Question

If a(x) = 3x + 1 and b(x)=square root of x-4 , what is the domain of (b*a)(x)?
A.(-infinity ,+infinity)
B.(0 , +infinity)
C.(1 , +infinity)
D.(4 , +infinity)

Answer

**step1** Understanding the problem

The problem asks us to find the domain of the composite function `(b*a)(x)`. We are given two individual functions:
The first function is `a(x) = 3x + 1`.
The second function is `b(x) = \sqrt{x - 4}`.
The domain of a function is the set of all possible input values (x-values) for which the function is defined and produces a real number output.

**step2** Defining the composite function

The notation `(b*a)(x)` means that the function `a(x)` is applied first, and then the result of `a(x)` is used as the input for the function `b(x)`. This can be written as `b(a(x))`.
To find `b(a(x))`, we substitute the entire expression for `a(x)` into `b(x)` wherever `x` appears in `b(x)`.

**step3** Substituting the inner function into the outer function

Given `a(x) = 3x + 1` and `b(x) = \sqrt{x - 4}`.
To form `b(a(x))`, we replace `x` in `b(x)` with `a(x)`:
$$b(a(x)) = \sqrt{a(x) - 4}$$
Now, substitute the expression for `a(x)` into this equation:
$$b(a(x)) = \sqrt{(3x + 1) - 4}$$

**step4** Simplifying the composite function's expression

We simplify the expression inside the square root:
$$3x + 1 - 4 = 3x - 3$$
So, the composite function `(b*a)(x)` is:
$$(b*a)(x) = \sqrt{3x - 3}$$

**step5** Establishing the condition for the domain

For the square root of a number to be a real number, the value inside the square root symbol must be greater than or equal to zero. If the number inside the square root is negative, the result would be an imaginary number, which is not part of the real number domain.
Therefore, for `\sqrt{3x - 3}` to be defined in the real number system, we must have:
$$3x - 3 \geq 0$$

**step6** Solving the inequality for x

To find the values of `x` that satisfy this condition, we solve the inequality:
First, add 3 to both sides of the inequality to isolate the term with `x`:
$$3x - 3 + 3 \geq 0 + 3$$
$$3x \geq 3$$
Next, divide both sides of the inequality by 3 to solve for `x`:
$$\frac{3x}{3} \geq \frac{3}{3}$$
$$x \geq 1$$
This inequality means that `x` must be any real number that is 1 or greater than 1.

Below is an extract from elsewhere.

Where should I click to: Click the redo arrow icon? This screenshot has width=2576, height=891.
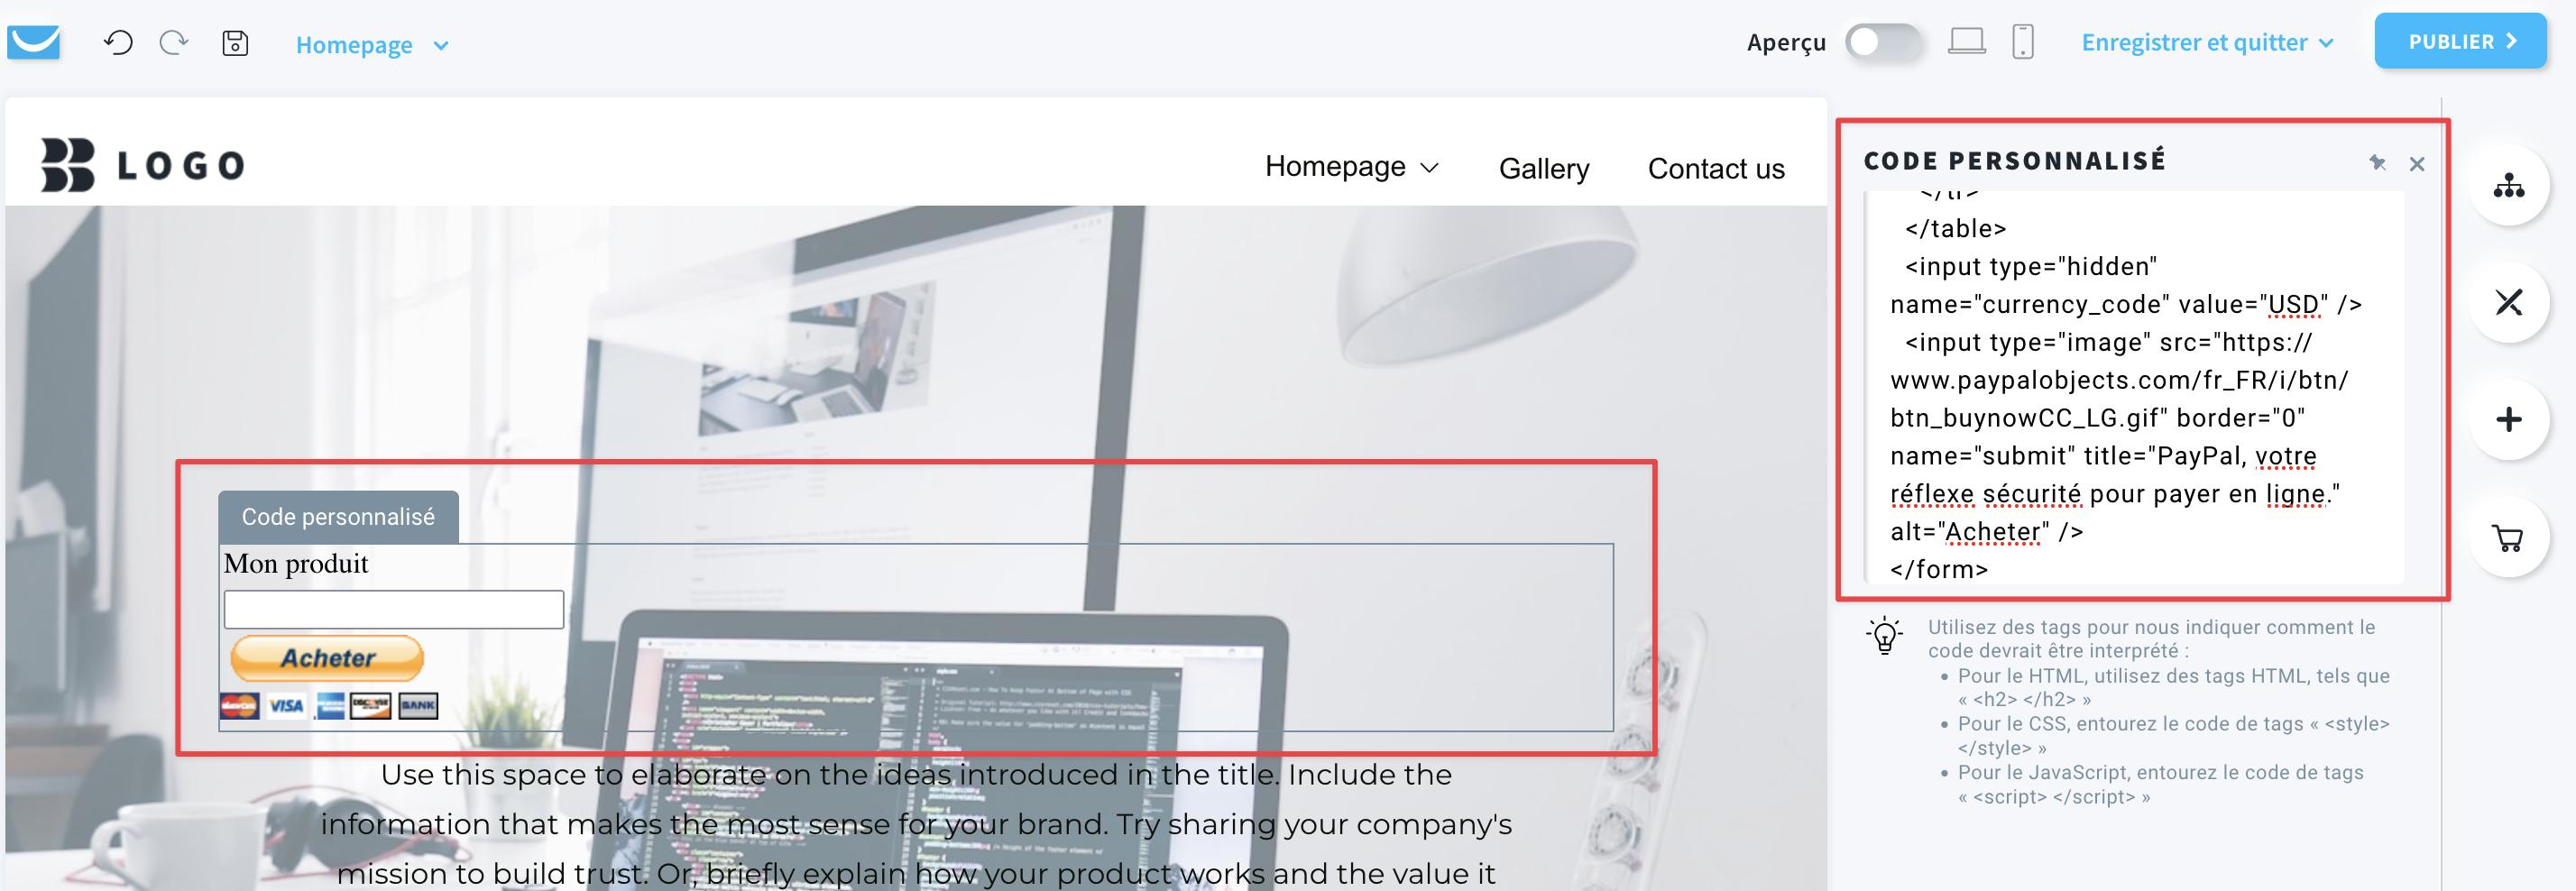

**step7** Stating the domain in interval notation

The domain of `(b*a)(x)` is all real numbers `x` such that `x \geq 1`. In interval notation, this is written as `[1, +\infty)`. The square bracket `[` indicates that 1 is included in the domain, and `\infty)` indicates that the domain extends indefinitely to positive infinity.
Upon reviewing the provided options:
A. `(-\infty ,+\infty)`
B. `(0 , +\infty)`
C. `(1 , +\infty)`
D. `(4 , +\infty)`
Our calculated domain `[1, +\infty)` means that `x` can be 1 (since `\sqrt{3(1)-3} = \sqrt{0} = 0`, which is a real number). Option C, `(1, +\infty)`, indicates `x > 1`, meaning 1 itself is excluded. While mathematically `[1, +\infty)` is the precise domain, among the given choices, `(1, +\infty)` is the closest one that reflects the correct lower bound. However, it is important to note the distinction: `x \geq 1` versus `x > 1`. Based on standard mathematical definitions, `x=1` is part of the domain. If we are forced to choose from the given options, and assuming there might be a slight imprecision in the option formulation, option C represents the general range of the domain most accurately compared to other choices.